In the entries that follow, copy exactly each line from the first through the line with "has width=277, height=1568.".
▼▼▼
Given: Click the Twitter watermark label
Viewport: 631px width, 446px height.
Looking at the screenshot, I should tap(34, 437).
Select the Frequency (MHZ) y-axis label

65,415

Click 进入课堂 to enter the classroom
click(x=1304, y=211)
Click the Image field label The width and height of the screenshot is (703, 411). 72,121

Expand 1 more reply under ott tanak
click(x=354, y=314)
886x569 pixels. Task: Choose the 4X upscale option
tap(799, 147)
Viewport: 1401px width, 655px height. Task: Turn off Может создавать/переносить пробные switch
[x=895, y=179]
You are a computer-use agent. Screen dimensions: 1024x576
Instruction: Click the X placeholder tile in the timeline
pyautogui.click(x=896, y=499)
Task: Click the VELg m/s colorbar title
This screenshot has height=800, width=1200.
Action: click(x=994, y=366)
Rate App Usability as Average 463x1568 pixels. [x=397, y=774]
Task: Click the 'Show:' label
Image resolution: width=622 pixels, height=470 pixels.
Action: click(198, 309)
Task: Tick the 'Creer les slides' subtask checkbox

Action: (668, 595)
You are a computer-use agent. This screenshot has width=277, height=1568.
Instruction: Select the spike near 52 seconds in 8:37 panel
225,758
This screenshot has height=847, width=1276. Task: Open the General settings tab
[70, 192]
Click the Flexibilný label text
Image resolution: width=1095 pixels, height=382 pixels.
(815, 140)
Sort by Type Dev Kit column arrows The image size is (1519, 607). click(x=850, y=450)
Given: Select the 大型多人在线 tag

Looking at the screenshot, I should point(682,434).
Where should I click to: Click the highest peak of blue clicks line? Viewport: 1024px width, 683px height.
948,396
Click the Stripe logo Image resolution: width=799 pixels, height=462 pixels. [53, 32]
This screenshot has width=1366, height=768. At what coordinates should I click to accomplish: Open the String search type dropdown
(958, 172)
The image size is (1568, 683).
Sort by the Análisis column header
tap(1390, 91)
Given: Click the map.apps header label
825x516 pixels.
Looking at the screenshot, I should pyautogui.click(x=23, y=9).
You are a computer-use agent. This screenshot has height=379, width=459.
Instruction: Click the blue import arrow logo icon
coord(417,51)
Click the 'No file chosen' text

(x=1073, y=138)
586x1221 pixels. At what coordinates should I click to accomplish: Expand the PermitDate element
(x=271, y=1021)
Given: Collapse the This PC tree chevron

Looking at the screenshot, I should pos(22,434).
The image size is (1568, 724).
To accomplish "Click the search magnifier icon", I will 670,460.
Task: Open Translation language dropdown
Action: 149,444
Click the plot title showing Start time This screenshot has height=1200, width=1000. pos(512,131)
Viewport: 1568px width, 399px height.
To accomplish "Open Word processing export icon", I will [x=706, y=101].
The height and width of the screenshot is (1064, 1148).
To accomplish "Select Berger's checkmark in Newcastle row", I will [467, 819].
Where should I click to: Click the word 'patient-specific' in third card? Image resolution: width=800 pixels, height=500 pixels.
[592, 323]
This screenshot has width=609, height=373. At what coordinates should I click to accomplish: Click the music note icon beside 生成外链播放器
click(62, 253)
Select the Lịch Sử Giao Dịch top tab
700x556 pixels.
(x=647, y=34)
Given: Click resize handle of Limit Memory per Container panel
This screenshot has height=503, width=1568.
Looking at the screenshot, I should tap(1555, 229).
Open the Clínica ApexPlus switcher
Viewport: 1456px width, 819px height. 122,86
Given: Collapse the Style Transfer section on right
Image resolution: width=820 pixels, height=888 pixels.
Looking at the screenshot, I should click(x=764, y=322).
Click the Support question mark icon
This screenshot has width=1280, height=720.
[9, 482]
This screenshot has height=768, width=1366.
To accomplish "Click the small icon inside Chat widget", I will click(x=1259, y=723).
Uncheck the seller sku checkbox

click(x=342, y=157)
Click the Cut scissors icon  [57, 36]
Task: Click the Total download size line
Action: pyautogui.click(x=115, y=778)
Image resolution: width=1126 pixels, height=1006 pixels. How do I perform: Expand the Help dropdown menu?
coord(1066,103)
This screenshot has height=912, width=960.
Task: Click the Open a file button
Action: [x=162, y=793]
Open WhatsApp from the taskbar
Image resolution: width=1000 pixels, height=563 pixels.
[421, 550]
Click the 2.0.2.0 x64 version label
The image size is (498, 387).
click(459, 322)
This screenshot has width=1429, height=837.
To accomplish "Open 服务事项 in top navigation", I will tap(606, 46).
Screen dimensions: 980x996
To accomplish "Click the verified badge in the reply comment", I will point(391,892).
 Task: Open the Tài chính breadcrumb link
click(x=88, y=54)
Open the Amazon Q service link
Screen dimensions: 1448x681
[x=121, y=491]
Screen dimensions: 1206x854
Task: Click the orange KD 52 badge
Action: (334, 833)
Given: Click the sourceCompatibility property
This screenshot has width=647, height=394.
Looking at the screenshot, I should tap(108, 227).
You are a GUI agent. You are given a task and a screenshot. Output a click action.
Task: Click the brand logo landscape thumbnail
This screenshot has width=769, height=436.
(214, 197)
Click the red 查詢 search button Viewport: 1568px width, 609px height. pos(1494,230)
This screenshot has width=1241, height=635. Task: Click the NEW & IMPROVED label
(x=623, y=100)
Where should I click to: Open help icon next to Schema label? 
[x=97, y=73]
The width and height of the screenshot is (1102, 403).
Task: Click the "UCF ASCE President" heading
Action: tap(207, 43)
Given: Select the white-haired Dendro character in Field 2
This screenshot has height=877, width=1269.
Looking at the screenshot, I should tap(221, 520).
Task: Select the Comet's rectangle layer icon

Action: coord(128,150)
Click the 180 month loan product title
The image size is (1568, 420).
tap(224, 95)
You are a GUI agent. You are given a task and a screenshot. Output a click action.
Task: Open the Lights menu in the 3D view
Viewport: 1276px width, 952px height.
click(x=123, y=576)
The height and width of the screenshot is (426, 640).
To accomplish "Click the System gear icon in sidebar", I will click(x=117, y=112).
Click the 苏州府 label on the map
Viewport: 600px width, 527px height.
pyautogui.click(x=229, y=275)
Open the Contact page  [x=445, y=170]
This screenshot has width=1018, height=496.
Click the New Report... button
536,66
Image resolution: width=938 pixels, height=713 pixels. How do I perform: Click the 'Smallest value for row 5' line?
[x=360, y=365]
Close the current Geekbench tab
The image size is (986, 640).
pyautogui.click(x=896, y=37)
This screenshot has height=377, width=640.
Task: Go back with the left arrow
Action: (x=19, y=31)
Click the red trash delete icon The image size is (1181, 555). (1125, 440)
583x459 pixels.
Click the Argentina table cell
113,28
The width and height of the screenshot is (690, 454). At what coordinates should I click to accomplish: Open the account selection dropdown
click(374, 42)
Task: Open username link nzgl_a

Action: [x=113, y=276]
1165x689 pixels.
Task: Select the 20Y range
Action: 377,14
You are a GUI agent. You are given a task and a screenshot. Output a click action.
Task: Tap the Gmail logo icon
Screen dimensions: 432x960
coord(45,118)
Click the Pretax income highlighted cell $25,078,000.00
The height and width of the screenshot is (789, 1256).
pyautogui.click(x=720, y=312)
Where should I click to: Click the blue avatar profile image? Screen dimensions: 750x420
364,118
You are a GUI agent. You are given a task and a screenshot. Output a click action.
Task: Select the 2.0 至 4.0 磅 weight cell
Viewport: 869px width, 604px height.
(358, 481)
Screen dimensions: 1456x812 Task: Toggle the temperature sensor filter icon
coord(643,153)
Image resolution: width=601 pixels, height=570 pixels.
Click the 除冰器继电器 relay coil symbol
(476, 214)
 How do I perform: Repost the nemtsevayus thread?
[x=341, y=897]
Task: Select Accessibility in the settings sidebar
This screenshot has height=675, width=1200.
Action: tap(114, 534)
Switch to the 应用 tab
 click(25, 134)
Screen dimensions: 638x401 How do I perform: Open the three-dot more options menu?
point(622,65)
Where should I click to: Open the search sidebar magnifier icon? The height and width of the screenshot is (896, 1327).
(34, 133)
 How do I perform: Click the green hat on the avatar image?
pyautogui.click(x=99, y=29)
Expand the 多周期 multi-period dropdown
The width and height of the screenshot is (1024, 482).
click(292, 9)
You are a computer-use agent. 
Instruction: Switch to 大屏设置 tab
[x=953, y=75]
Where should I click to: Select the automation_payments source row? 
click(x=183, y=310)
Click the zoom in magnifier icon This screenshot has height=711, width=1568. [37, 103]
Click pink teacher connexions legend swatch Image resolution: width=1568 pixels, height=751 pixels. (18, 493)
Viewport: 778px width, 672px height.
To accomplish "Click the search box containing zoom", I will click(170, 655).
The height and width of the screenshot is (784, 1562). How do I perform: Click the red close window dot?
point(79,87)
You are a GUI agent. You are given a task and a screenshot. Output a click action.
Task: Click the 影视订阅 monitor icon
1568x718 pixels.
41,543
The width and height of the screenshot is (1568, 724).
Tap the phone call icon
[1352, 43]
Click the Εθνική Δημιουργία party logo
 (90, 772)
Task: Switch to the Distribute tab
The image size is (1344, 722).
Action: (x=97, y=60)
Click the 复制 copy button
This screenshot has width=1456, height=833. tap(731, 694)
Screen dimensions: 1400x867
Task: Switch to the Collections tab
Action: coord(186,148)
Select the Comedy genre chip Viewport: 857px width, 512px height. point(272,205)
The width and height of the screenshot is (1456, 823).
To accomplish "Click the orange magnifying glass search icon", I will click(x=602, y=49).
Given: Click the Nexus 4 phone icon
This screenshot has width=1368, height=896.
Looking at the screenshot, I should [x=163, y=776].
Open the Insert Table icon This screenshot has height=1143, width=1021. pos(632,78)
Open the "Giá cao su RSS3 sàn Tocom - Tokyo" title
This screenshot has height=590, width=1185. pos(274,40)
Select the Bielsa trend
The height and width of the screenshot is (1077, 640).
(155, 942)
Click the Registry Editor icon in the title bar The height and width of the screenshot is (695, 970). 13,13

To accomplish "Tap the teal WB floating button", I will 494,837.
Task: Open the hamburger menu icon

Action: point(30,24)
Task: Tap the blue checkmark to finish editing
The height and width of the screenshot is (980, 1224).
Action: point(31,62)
▲▲▲
→ Written solution:
Given: Click the Twitter watermark label
Viewport: 631px width, 446px height.
Looking at the screenshot, I should tap(34, 437).
Select the Frequency (MHZ) y-axis label

65,415

Click 进入课堂 to enter the classroom
click(x=1304, y=211)
Click the Image field label The width and height of the screenshot is (703, 411). 72,121

Expand 1 more reply under ott tanak
click(x=354, y=314)
886x569 pixels. Task: Choose the 4X upscale option
tap(799, 147)
Viewport: 1401px width, 655px height. Task: Turn off Может создавать/переносить пробные switch
[x=895, y=179]
You are a computer-use agent. Screen dimensions: 1024x576
Instruction: Click the X placeholder tile in the timeline
pyautogui.click(x=896, y=499)
Task: Click the VELg m/s colorbar title
This screenshot has height=800, width=1200.
Action: click(x=994, y=366)
Rate App Usability as Average 463x1568 pixels. [x=397, y=774]
Task: Click the 'Show:' label
Image resolution: width=622 pixels, height=470 pixels.
Action: click(198, 309)
Task: Tick the 'Creer les slides' subtask checkbox

Action: (668, 595)
You are a computer-use agent. This screenshot has width=277, height=1568.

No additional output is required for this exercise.